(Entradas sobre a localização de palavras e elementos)
---
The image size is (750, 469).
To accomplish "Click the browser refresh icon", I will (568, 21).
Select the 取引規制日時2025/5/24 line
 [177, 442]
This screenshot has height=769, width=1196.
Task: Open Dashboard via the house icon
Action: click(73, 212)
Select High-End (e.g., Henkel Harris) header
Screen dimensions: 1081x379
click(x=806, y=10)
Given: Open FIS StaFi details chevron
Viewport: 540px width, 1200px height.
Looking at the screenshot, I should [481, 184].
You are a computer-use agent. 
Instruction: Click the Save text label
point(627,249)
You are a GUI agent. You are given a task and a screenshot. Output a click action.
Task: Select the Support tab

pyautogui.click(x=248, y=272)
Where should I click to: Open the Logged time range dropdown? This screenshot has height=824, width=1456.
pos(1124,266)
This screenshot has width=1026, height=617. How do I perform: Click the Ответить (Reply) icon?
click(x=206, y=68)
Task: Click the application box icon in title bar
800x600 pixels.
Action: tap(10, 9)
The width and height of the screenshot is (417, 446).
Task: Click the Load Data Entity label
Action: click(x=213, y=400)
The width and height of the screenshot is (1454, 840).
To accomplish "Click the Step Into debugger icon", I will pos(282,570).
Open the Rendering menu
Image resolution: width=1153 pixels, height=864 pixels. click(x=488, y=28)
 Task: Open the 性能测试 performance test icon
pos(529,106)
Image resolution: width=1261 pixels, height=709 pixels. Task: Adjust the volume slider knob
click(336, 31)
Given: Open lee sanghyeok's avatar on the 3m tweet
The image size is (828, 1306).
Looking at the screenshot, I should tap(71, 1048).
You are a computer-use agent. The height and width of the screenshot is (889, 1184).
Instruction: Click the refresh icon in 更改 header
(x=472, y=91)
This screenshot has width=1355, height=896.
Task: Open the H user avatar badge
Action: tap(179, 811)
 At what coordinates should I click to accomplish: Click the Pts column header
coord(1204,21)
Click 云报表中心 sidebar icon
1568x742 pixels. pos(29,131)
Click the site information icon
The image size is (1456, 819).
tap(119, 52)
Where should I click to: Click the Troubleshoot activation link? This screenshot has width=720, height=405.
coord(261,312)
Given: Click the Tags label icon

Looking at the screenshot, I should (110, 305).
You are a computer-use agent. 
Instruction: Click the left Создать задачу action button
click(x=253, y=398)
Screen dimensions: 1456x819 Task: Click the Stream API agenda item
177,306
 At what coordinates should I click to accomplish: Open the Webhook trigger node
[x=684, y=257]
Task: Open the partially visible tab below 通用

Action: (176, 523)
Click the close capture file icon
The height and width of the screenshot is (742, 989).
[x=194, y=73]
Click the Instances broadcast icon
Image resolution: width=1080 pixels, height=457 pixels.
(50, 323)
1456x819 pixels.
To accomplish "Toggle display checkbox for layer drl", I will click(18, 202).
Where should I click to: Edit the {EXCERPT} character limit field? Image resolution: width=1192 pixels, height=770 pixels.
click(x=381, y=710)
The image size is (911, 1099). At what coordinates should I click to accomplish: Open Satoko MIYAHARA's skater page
---
▶ _Objetivo do exercício_:
Disponha todas as linhas acima em uma tabela Markdown com as colunas "Nº" e "Texto", numerando cada linha e omitindo as que estiverem em branco.

▶ _Tarefa concluída_:
| Nº | Texto |
|---|---|
| 1 | The image size is (750, 469). |
| 2 | To accomplish "Click the browser refresh icon", I will (568, 21). |
| 3 | Select the 取引規制日時2025/5/24 line |
| 4 |  [177, 442] |
| 5 | This screenshot has height=769, width=1196. |
| 6 | Task: Open Dashboard via the house icon |
| 7 | Action: click(73, 212) |
| 8 | Select High-End (e.g., Henkel Harris) header |
| 9 | Screen dimensions: 1081x379 |
| 10 | click(x=806, y=10) |
| 11 | Given: Open FIS StaFi details chevron |
| 12 | Viewport: 540px width, 1200px height. |
| 13 | Looking at the screenshot, I should [481, 184]. |
| 14 | You are a computer-use agent.  |
| 15 | Instruction: Click the Save text label |
| 16 | point(627,249) |
| 17 | You are a GUI agent. You are given a task and a screenshot. Output a click action. |
| 18 | Task: Select the Support tab |
| 19 | pyautogui.click(x=248, y=272) |
| 20 | Where should I click to: Open the Logged time range dropdown? This screenshot has height=824, width=1456. |
| 21 | pos(1124,266) |
| 22 | This screenshot has width=1026, height=617. How do I perform: Click the Ответить (Reply) icon? |
| 23 | click(x=206, y=68) |
| 24 | Task: Click the application box icon in title bar |
| 25 | 800x600 pixels. |
| 26 | Action: tap(10, 9) |
| 27 | The width and height of the screenshot is (417, 446). |
| 28 | Task: Click the Load Data Entity label |
| 29 | Action: click(x=213, y=400) |
| 30 | The width and height of the screenshot is (1454, 840). |
| 31 | To accomplish "Click the Step Into debugger icon", I will pos(282,570). |
| 32 | Open the Rendering menu |
| 33 | Image resolution: width=1153 pixels, height=864 pixels. click(x=488, y=28) |
| 34 |  Task: Open the 性能测试 performance test icon |
| 35 | pos(529,106) |
| 36 | Image resolution: width=1261 pixels, height=709 pixels. Task: Adjust the volume slider knob |
| 37 | click(336, 31) |
| 38 | Given: Open lee sanghyeok's avatar on the 3m tweet |
| 39 | The image size is (828, 1306). |
| 40 | Looking at the screenshot, I should tap(71, 1048). |
| 41 | You are a computer-use agent. The height and width of the screenshot is (889, 1184). |
| 42 | Instruction: Click the refresh icon in 更改 header |
| 43 | (x=472, y=91) |
| 44 | This screenshot has width=1355, height=896. |
| 45 | Task: Open the H user avatar badge |
| 46 | Action: tap(179, 811) |
| 47 |  At what coordinates should I click to accomplish: Click the Pts column header |
| 48 | coord(1204,21) |
| 49 | Click 云报表中心 sidebar icon |
| 50 | 1568x742 pixels. pos(29,131) |
| 51 | Click the site information icon |
| 52 | The image size is (1456, 819). |
| 53 | tap(119, 52) |
| 54 | Where should I click to: Click the Troubleshoot activation link? This screenshot has width=720, height=405. |
| 55 | coord(261,312) |
| 56 | Given: Click the Tags label icon |
| 57 | Looking at the screenshot, I should (110, 305). |
| 58 | You are a computer-use agent.  |
| 59 | Instruction: Click the left Создать задачу action button |
| 60 | click(x=253, y=398) |
| 61 | Screen dimensions: 1456x819 Task: Click the Stream API agenda item |
| 62 | 177,306 |
| 63 |  At what coordinates should I click to accomplish: Open the Webhook trigger node |
| 64 | [x=684, y=257] |
| 65 | Task: Open the partially visible tab below 通用 |
| 66 | Action: (176, 523) |
| 67 | Click the close capture file icon |
| 68 | The height and width of the screenshot is (742, 989). |
| 69 | [x=194, y=73] |
| 70 | Click the Instances broadcast icon |
| 71 | Image resolution: width=1080 pixels, height=457 pixels. |
| 72 | (50, 323) |
| 73 | 1456x819 pixels. |
| 74 | To accomplish "Toggle display checkbox for layer drl", I will click(18, 202). |
| 75 | Where should I click to: Edit the {EXCERPT} character limit field? Image resolution: width=1192 pixels, height=770 pixels. |
| 76 | click(x=381, y=710) |
| 77 | The image size is (911, 1099). At what coordinates should I click to accomplish: Open Satoko MIYAHARA's skater page |